Segment Start: Task material
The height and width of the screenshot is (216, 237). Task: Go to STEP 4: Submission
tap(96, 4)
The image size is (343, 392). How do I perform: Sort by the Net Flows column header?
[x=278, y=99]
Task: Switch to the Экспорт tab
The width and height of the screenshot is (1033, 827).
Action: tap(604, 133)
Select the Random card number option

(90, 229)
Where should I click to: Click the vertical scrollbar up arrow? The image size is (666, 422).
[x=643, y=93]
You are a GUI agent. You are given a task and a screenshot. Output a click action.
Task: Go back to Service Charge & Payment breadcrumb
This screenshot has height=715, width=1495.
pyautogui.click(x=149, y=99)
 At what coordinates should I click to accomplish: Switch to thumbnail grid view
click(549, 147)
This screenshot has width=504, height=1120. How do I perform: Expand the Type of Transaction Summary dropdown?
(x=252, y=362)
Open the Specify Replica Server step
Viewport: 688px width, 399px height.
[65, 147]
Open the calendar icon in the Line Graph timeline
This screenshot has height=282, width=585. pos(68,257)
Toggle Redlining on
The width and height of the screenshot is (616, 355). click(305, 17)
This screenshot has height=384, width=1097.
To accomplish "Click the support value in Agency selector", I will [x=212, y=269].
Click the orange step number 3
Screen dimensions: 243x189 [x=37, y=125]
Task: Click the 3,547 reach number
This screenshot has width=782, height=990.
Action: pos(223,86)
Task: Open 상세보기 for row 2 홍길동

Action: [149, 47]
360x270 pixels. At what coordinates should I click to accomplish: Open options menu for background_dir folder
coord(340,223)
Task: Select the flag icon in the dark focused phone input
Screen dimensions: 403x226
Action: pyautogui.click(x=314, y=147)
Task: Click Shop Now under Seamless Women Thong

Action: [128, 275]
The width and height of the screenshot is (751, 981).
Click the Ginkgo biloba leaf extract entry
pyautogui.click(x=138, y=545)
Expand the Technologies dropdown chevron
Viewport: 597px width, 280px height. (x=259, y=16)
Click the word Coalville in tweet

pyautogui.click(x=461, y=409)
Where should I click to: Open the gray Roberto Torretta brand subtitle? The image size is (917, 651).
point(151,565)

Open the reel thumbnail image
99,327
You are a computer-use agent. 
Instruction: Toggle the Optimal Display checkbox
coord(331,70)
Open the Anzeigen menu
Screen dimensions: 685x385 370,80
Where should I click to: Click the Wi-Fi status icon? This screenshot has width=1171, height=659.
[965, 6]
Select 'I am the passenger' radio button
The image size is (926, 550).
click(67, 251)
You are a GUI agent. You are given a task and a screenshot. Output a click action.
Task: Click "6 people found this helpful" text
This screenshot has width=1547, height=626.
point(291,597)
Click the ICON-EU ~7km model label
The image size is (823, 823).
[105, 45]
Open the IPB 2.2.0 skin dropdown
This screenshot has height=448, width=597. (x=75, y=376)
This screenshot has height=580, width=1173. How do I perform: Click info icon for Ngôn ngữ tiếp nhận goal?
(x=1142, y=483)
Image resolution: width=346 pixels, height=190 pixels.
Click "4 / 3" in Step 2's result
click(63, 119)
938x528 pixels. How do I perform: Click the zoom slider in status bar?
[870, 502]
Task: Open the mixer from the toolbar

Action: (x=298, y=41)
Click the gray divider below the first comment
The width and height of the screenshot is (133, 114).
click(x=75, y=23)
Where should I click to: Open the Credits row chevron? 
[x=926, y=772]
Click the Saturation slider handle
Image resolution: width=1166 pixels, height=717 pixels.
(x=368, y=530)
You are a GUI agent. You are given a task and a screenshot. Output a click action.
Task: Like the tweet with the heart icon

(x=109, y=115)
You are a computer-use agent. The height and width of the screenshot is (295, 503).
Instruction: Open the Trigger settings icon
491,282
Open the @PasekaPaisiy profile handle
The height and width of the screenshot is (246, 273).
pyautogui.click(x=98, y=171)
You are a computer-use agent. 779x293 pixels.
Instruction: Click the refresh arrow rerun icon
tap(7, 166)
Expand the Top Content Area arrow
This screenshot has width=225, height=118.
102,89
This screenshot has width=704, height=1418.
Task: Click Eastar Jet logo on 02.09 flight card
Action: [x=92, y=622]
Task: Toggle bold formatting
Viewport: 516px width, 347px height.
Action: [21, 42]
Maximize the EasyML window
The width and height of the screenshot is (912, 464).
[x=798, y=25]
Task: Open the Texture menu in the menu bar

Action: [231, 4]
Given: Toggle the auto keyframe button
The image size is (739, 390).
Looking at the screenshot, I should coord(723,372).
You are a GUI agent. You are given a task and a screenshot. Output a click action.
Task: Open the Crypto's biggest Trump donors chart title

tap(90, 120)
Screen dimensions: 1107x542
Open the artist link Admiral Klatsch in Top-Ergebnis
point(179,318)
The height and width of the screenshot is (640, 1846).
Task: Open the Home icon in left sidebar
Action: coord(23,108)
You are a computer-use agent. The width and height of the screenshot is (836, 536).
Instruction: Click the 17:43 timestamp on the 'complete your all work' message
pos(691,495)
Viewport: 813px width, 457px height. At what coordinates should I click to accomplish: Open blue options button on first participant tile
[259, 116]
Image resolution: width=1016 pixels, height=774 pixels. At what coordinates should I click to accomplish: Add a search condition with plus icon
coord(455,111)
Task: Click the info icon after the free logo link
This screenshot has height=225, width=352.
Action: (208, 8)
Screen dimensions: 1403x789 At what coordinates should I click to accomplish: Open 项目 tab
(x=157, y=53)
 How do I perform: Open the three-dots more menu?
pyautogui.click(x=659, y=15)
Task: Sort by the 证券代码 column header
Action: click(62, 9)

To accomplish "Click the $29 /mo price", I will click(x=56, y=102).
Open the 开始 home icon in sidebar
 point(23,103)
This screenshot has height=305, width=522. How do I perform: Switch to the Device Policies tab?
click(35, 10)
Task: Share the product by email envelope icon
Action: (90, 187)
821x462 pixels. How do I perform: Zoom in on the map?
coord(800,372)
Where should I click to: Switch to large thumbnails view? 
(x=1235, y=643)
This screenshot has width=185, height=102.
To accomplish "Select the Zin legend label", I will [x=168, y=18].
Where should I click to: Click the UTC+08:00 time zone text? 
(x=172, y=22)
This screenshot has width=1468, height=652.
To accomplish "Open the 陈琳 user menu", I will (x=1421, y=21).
Segment End: Task material
- [About this task]
For the string "will", filter the data and copy out each line where it occurs.

- [Exercise answer]
To accomplish "Click the support value in Agency selector", I will [x=212, y=269].
To accomplish "Click the $29 /mo price", I will click(x=56, y=102).
To accomplish "Select the Zin legend label", I will [x=168, y=18].
To accomplish "Open the 陈琳 user menu", I will (x=1421, y=21).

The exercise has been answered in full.